I pericoli del web: gli alunni della “Rosso di San Secondo” incontrano la Polizia

DSC_0631CALTANISSETTA – Nelle giornate di martedì 2 e mercoledì 3 dicembre 2013, presso la Scuola Rosso di San Secondo di Caltanissetta, hanno avuto luogo due incontri, tra 200 ragazzi e ragazze delle prime classi e la Polizia di Stato.

I due incontri hanno avuto come tema la promozione di un uso consapevole e responsabile del Web da parte dei giovani, tematica di estrema attualità, per la quale il Questore Filippo Nicastro ed il Capo di Gabinetto Alessandro Milazzo hanno deciso di impegnare l’istituzione nell’attività di divulgazione presso le scuole.
Il dirigente scolastico del Circolo professoressa Bernardina Ginevra e il professor Maurizio Averna, nei due giorni, hanno accolto l’Ispettore Superiore Salvatore Falzone, dell’Ufficio Stampa della Questura di Caltanissetta, che ha tenuto una conferenza ai ragazzi per circa due ore, per ognuna delle due giornate, sulle tematiche del cyber bullismo, cyber stalking e pericoli del web.
Il cyberbullismo è un fenomeno che coinvolge un numero crescente di giovani in Italia e nel mondo. Con questo termine si descrivono una moltitudine di comportamenti aggressivi, accomunati da un uso improprio e non sempre consapevole delle tecnologie della comunicazione e dell’informazione.
Un recente sondaggio effettuato da IPSOS e commissionato da Save the Children, su un campione di ragazzi e ragazzi del nostro paese, ci ha rappresentato una realtà significativa del rapporto tra i giovani e il Web.
Il 50% dei ragazzi intervistati ha dichiarato di essere connesso ad internet per almeno 4 ore al giorno; di essi, il 20% è connesso tra le 5 e le 10 ore, nella maggior parte dei casi senza alcun controllo da parte dei genitori.

Il 74% dei ragazzi teme il cyber bullismo e il cyber stalking più di quanto non tema la droga. Per l’83% dei ragazzi gli episodi di bullismo virtuale sono più dolorosi di quelli prodotti dal bullismo reale. Questo perché il cyber bullo “ti segue” anche a casa attraverso i dispositivi della ITC (Information and Communication Technologies), quali i social network (Facebook, Twitter, You Tube), le chat degli smartphone (whatsapp, Wechat, IMessage, LIne) e i blog.

Litigi via chat, diffusione online di informazioni denigratorie, pubblicazione di immagini maliziose rubate a scuola, sono esperienze entrate a far parte del quotidiano di insegnati, educatori, genitori (e soprattutto dei ragazzi).

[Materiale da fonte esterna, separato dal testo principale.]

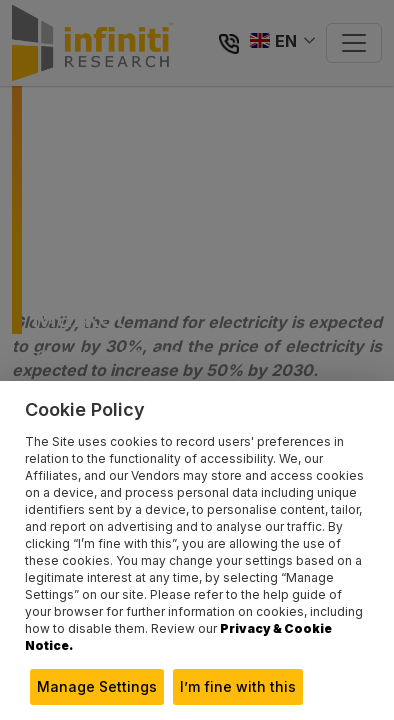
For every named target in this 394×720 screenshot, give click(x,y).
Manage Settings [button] (97, 686)
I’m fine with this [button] (238, 686)
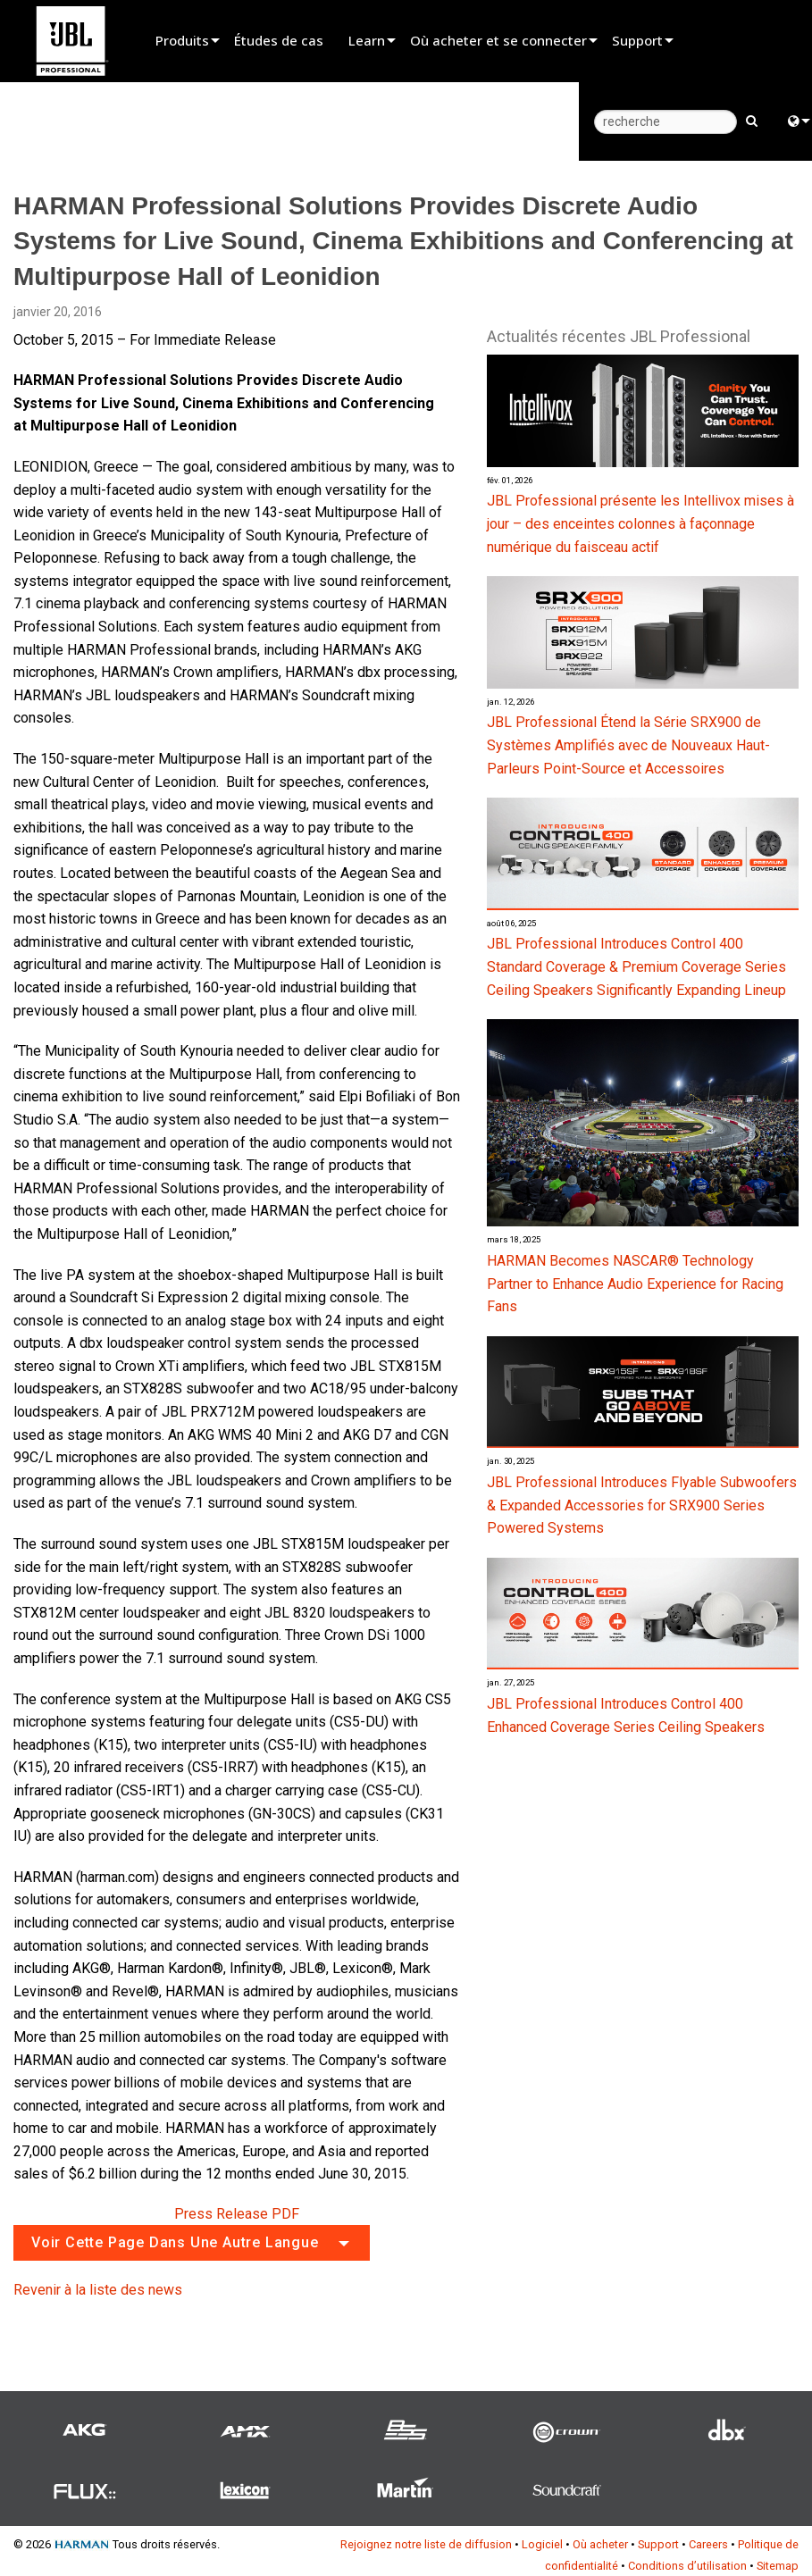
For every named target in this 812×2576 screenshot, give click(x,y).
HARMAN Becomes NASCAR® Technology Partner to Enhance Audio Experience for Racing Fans (635, 1283)
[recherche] (665, 122)
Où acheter (600, 2544)
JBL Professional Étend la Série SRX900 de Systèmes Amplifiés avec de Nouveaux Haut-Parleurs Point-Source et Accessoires (628, 745)
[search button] (751, 119)
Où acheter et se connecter (498, 40)
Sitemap (778, 2565)
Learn (366, 40)
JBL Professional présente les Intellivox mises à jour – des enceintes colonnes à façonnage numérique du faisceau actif (640, 523)
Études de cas (278, 40)
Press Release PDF (236, 2213)
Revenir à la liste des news (97, 2289)
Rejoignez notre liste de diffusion (426, 2544)
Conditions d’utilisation (687, 2565)
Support (637, 40)
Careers (708, 2544)
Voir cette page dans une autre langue (175, 2242)
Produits (182, 40)
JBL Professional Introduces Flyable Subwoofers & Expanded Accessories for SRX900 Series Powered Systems (642, 1505)
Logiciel (542, 2544)
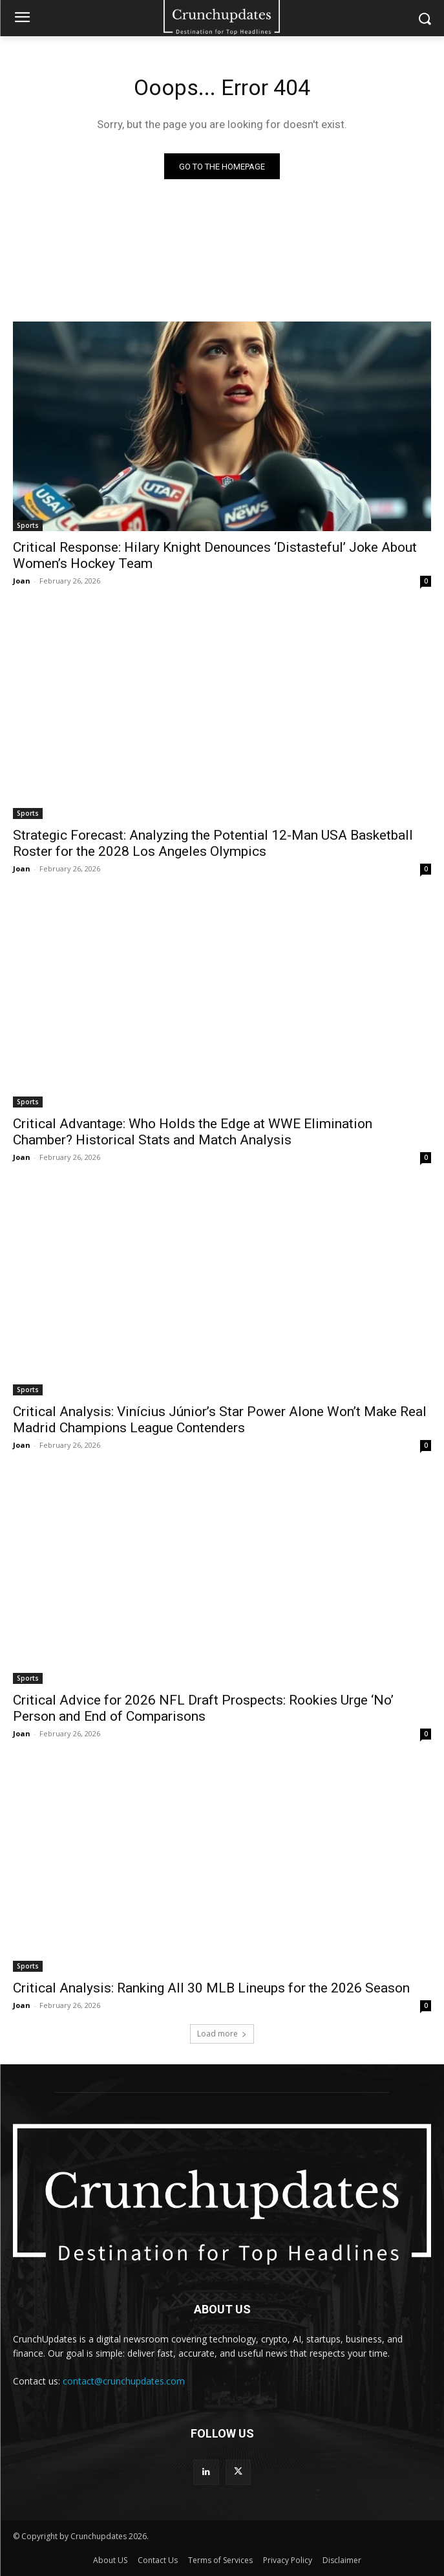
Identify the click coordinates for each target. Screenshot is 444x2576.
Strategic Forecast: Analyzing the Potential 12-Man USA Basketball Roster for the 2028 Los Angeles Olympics (213, 843)
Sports (28, 525)
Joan (21, 580)
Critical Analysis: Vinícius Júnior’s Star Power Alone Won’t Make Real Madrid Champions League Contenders (220, 1419)
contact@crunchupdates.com (124, 2381)
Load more (222, 2033)
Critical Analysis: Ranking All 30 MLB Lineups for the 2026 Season (211, 1988)
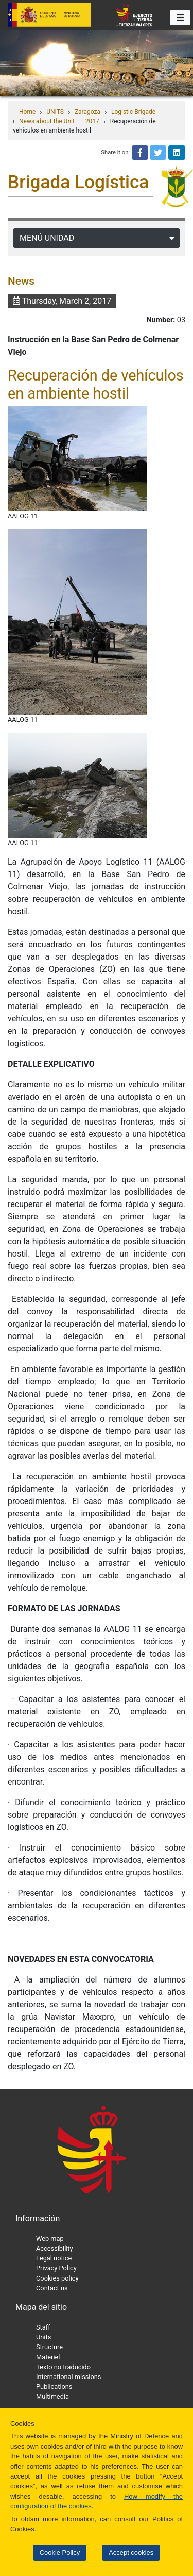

Per far comprendere meglio ai giovani le conseguenze dei loro comportamenti distorti attraverso l’uso delle tecnologie multimediali è necessario adottare un approccio multidisciplinare che possa fondere conoscenze di ambiti diversi, dalla psicologia alla comunicazione.
Diventa quindi fondamentale guidare i giovani nel loro percorso di crescita “virtuale”, facendo in modo che lo sviluppo delle competenze relative alla tecnologia sia accompagnato da una crescente consapevolezza nell’uso di tali strumenti.
L’incontro odierno ha affrontato il tema del cyber bullismo e del cyber stalking, nonché gli altri pericoli che incombono sul web, con l’intento di fornire ai ragazzi una serie di spunti di riflessione teorica, accompagnati da indicazioni utili della Polizia di Stato da seguire: una sorta di galateo del web.
Sono stati illustrati ai ragazzi quali comportamenti umani rientrano in fattispecie criminose riconosciute dal nostro ordinamento come reati penali. E stato, inoltre, loro mostrato come gestire meglio le “impostazioni della privacy” sui social network, nonché come segnalare agli amministratori degli stessi eventuali anomalie al fine di evitare di “subire” da soli e in silenzio i cyberbulli.
E, infine, nei casi più gravi, come segnalare gli episodi alla Polizia Postale e delle Comunicazioni, anche attraverso il web, tramite il sito www.commissariatops.it.
Al termine dell’incontro ai ragazzi è stato distribuito un vademecum contenente dieci regole da memorizzare sui seguenti temi: furti d’identità, pedofili nascosti, pornografia verbale, appuntamenti al buio, cyberstalking, cyber bullismo, violazione della privacy ed evasione dalla realtà.
Nel corso dell’anno scolastico analoghi incontri saranno tenuti con le altre classi della scuola secondaria di primo grado e con quelle della scuola primaria del medesimo Circolo nonché con altri Istituti che hanno chiesto l’intervento della Polizia di Stato per la predetta tematica.